## Aim of the task:
Find "Open the visionfive2-fit-image.its link" and "The image size is (544, 381)." in the records below. Copy the lines holding them and every line between, exactly, and no others.

## Task inputs:
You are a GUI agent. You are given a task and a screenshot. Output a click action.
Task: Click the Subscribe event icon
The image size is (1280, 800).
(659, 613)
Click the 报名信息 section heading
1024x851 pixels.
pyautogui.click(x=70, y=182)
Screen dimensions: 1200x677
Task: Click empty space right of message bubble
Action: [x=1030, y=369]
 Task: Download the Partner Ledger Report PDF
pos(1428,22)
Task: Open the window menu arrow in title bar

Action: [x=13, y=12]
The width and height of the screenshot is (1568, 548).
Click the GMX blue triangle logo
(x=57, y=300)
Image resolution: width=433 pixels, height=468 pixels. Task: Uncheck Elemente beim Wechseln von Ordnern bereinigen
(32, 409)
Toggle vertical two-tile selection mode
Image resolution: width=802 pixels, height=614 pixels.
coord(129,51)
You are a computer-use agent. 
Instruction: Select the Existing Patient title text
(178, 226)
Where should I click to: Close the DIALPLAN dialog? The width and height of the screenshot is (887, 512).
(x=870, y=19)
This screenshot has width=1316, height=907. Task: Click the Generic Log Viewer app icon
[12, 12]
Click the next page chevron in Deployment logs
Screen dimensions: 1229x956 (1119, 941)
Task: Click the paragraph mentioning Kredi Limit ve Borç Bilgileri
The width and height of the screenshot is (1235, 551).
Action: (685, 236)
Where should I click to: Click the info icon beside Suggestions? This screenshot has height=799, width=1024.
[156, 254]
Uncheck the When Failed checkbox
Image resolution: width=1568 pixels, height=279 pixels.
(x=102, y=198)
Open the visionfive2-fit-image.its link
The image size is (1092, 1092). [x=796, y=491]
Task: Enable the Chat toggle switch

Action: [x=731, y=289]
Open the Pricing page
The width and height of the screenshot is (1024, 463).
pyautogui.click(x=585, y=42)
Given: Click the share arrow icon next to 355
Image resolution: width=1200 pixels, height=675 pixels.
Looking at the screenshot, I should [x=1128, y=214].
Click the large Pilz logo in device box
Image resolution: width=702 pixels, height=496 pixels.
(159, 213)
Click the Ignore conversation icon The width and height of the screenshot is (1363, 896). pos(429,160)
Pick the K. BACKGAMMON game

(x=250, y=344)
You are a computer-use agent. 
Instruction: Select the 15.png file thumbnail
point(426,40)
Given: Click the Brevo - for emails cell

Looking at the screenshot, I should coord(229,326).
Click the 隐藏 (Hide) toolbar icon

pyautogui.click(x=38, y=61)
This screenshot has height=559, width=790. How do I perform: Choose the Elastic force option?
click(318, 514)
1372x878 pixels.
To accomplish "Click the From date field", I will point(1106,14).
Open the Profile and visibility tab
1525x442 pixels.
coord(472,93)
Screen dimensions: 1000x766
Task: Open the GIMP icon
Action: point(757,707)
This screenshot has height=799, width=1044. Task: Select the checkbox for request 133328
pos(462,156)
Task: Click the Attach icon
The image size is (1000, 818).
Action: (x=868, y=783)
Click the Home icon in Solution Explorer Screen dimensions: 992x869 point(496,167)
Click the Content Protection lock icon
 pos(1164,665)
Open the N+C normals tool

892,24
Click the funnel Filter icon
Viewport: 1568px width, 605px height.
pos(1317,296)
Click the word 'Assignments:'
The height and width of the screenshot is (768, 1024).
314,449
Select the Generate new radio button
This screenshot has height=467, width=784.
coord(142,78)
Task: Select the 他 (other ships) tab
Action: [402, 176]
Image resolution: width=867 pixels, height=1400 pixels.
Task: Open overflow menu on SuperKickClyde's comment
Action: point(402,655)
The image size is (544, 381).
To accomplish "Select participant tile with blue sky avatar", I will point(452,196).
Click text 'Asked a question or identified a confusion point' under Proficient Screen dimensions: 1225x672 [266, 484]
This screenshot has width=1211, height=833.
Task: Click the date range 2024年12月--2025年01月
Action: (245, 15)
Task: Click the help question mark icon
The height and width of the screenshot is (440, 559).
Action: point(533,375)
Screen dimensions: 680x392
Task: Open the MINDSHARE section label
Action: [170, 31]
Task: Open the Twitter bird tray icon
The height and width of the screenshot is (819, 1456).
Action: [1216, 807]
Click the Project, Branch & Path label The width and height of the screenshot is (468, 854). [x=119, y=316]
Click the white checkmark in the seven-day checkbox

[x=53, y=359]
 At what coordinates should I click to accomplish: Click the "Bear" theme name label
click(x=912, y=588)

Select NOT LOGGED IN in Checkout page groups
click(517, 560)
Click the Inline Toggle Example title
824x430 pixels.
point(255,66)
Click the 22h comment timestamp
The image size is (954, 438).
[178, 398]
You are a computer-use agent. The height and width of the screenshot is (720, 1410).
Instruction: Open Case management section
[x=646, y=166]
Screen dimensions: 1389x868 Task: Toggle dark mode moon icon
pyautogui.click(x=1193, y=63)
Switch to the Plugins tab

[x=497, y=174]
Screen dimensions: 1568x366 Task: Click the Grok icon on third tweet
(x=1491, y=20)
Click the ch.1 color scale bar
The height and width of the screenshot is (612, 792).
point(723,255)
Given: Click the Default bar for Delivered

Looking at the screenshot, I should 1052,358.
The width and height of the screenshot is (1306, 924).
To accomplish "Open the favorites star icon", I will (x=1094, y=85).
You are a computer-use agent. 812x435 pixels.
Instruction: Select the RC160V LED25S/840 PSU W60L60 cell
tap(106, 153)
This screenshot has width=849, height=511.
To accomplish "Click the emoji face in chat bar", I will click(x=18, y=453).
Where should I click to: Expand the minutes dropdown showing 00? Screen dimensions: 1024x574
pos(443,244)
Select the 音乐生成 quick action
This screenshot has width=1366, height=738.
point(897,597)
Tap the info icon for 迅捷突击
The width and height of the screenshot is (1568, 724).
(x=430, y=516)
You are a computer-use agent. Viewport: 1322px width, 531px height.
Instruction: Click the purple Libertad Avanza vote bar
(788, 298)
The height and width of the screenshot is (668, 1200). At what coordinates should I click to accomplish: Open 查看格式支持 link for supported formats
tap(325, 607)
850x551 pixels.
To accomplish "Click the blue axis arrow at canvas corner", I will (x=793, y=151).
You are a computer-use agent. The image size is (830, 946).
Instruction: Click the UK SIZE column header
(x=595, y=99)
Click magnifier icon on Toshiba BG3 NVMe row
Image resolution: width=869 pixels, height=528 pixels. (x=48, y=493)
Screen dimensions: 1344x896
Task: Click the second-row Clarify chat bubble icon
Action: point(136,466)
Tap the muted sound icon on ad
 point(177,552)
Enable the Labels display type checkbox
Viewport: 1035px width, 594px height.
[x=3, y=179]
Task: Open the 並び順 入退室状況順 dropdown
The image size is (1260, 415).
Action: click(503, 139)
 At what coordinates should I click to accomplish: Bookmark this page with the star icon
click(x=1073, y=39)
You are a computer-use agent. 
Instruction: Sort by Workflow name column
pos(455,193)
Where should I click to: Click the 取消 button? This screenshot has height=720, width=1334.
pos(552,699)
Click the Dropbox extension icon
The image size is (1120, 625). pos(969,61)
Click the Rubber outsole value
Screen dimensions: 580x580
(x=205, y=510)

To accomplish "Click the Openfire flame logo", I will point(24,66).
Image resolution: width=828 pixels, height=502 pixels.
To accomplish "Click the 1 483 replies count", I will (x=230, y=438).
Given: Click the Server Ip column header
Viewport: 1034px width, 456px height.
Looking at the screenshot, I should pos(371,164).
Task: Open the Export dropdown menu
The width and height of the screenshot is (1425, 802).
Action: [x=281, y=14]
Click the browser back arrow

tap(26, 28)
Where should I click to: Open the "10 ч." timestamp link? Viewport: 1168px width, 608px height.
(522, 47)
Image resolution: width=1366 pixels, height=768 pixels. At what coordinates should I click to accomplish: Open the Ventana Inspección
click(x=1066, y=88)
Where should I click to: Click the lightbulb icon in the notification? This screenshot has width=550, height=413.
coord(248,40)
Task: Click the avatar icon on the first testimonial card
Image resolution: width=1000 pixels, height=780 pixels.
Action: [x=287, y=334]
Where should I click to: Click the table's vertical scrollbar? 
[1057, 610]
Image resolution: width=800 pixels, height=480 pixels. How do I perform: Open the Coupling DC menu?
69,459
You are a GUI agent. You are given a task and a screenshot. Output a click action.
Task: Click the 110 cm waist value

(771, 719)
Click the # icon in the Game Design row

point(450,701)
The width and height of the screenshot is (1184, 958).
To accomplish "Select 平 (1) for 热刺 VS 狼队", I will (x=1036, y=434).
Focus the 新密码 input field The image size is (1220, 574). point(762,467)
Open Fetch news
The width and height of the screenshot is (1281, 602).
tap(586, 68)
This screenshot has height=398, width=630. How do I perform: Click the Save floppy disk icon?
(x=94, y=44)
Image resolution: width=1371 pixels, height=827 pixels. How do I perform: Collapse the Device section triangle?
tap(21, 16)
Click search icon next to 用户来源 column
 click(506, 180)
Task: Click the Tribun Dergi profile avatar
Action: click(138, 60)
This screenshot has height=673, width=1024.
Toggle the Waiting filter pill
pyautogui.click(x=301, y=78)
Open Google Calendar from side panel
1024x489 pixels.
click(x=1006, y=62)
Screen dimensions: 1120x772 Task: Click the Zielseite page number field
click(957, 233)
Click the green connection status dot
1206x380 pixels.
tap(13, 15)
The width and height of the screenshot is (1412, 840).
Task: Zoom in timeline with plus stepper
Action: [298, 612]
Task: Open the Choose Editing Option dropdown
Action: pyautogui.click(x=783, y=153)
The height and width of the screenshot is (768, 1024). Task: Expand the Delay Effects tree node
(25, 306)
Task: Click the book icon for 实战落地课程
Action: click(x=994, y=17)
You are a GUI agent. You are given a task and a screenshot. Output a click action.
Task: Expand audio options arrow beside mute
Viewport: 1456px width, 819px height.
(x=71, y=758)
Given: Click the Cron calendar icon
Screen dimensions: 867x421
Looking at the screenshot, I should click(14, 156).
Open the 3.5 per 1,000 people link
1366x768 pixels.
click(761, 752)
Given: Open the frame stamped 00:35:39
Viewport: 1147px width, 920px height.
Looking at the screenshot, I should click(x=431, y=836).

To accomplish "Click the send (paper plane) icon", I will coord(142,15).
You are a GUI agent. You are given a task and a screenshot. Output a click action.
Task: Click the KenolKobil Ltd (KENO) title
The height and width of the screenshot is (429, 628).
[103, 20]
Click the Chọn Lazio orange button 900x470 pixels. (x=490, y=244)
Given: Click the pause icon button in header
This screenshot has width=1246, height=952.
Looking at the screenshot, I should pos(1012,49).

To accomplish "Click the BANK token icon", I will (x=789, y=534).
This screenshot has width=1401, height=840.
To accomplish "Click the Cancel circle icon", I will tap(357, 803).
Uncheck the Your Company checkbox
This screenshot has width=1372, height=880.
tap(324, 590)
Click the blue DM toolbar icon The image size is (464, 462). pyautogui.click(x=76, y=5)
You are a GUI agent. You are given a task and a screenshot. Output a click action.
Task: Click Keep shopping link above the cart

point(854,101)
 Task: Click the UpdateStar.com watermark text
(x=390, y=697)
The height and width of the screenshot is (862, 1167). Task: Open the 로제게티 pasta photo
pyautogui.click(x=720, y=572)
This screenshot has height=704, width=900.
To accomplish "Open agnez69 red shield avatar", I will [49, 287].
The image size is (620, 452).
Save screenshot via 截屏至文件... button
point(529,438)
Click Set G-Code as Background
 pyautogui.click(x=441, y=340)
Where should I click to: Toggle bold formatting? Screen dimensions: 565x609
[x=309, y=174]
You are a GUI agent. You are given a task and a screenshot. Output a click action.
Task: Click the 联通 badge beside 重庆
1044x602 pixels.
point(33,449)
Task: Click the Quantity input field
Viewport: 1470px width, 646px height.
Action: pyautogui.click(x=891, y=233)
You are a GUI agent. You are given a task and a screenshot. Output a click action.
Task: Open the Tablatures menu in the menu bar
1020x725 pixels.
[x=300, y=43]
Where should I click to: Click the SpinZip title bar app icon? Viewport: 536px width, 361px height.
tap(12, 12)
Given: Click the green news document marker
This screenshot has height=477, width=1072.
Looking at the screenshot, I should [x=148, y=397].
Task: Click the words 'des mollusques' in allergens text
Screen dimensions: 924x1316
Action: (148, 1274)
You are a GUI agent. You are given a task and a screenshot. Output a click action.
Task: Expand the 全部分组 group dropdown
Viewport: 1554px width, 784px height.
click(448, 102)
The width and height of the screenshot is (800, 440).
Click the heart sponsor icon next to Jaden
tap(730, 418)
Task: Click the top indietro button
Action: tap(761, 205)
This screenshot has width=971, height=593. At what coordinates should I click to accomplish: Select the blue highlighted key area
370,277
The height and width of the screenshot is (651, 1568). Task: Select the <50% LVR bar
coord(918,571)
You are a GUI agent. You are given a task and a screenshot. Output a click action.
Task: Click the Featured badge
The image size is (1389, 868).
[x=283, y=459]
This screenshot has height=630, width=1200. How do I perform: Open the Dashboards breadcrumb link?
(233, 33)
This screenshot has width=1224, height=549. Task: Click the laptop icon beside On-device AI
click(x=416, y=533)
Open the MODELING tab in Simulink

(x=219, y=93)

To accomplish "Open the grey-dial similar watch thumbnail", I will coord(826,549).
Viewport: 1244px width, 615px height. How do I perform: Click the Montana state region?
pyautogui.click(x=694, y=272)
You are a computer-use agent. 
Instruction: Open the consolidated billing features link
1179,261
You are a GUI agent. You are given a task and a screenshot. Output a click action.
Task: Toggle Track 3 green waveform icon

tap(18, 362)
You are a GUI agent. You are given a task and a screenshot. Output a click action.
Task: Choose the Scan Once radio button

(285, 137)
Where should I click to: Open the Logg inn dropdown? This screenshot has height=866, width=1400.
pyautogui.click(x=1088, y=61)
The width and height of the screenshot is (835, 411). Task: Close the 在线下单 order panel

## Exercise result:
Open the visionfive2-fit-image.its link
The image size is (1092, 1092). [x=796, y=491]
Task: Enable the Chat toggle switch

Action: [x=731, y=289]
Open the Pricing page
The width and height of the screenshot is (1024, 463).
pyautogui.click(x=585, y=42)
Given: Click the share arrow icon next to 355
Image resolution: width=1200 pixels, height=675 pixels.
Looking at the screenshot, I should [x=1128, y=214].
Click the large Pilz logo in device box
Image resolution: width=702 pixels, height=496 pixels.
(159, 213)
Click the Ignore conversation icon The width and height of the screenshot is (1363, 896). pos(429,160)
Pick the K. BACKGAMMON game

(x=250, y=344)
You are a computer-use agent. 
Instruction: Select the 15.png file thumbnail
point(426,40)
Given: Click the Brevo - for emails cell

Looking at the screenshot, I should coord(229,326).
Click the 隐藏 (Hide) toolbar icon

pyautogui.click(x=38, y=61)
This screenshot has height=559, width=790. How do I perform: Choose the Elastic force option?
click(318, 514)
1372x878 pixels.
To accomplish "Click the From date field", I will point(1106,14).
Open the Profile and visibility tab
1525x442 pixels.
coord(472,93)
Screen dimensions: 1000x766
Task: Open the GIMP icon
Action: point(757,707)
This screenshot has height=799, width=1044. Task: Select the checkbox for request 133328
pos(462,156)
Task: Click the Attach icon
The image size is (1000, 818).
Action: (x=868, y=783)
Click the Home icon in Solution Explorer Screen dimensions: 992x869 point(496,167)
Click the Content Protection lock icon
 pos(1164,665)
Open the N+C normals tool

892,24
Click the funnel Filter icon
Viewport: 1568px width, 605px height.
pos(1317,296)
Click the word 'Assignments:'
The height and width of the screenshot is (768, 1024).
314,449
Select the Generate new radio button
This screenshot has height=467, width=784.
coord(142,78)
Task: Select the 他 (other ships) tab
Action: [402, 176]
Image resolution: width=867 pixels, height=1400 pixels.
Task: Open overflow menu on SuperKickClyde's comment
Action: point(402,655)
The image size is (544, 381).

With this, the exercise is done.